Second, what’s with a quantitative (sometimes) sports analyst suddenly being enamored with per-game rather than rate-based stats?  Sure, one blown call every 4 games sounds low, but without some kind of assessment of how many blown call opportunities there are, how would we know?  In his post, Nate mentions that NBA insiders tell him that there were “15 or 20 ‘questionable’ calls” per game in their sport.  Assuming ‘questionable’ means ‘incorrect,’ does that mean NBA referees are 60 to 80 times worse than MLB umpires?  Certainly not.  NBA refs may or may not be terrible, but they have to make double or even triple digit difficult calls every night.  If you used replay to assess every close call in an NBA game, it would never end.  Absent some massive longitudinal study comparing how often officials miss particular types of calls from year to year or era to era, there is going to be a subjective component when evaluating officiating.  Measuring by performance in “close” situations is about as good a method as any.

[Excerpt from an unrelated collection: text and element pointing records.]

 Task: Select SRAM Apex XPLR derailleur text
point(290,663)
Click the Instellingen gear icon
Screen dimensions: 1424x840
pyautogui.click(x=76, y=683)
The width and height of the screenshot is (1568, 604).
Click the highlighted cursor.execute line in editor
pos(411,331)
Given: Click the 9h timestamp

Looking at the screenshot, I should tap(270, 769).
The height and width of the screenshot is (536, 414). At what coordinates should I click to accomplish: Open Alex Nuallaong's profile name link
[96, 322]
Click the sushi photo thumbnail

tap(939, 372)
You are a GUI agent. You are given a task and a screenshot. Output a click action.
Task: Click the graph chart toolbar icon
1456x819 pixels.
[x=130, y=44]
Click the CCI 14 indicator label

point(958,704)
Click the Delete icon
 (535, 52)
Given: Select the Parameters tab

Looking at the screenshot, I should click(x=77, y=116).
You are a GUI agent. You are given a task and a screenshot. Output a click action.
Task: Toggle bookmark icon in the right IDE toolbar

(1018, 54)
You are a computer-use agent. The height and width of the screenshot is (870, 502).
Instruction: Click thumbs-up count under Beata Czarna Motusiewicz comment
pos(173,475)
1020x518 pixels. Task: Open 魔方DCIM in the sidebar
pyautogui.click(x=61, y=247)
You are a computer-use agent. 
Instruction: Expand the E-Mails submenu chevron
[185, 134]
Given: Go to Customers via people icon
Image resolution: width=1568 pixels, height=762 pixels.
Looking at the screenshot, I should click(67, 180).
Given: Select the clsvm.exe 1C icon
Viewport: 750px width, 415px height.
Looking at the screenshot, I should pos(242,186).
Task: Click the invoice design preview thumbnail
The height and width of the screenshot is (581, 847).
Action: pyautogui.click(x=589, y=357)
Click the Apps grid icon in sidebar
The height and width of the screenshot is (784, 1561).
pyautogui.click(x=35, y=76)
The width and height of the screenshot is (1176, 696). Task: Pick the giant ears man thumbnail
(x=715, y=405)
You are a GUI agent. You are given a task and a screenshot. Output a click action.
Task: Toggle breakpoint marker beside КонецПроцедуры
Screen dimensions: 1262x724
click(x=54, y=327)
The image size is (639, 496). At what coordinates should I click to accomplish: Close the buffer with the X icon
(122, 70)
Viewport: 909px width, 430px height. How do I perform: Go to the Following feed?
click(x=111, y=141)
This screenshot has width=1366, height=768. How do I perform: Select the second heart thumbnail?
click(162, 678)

Which is not to say that the ESPN metric couldn’t be improved:  I would certainly like to see their guidelines for figuring out whether a call is review-worthy or not.  In a perfect world, they might even break down the sets of calls by various proposals for replay implementation.  As a journalistic matter, maybe they should have spent more time discussing their finding that only 1.3 calls per game are “close,” as that seems like an important story in its own right.  On balance, however, when it comes to the two main issues that this study pertains to (the potential impact of further instant replay, and the relative quality of baseball officiating), I think ESPN’s analysis is far more probative than Nate’s.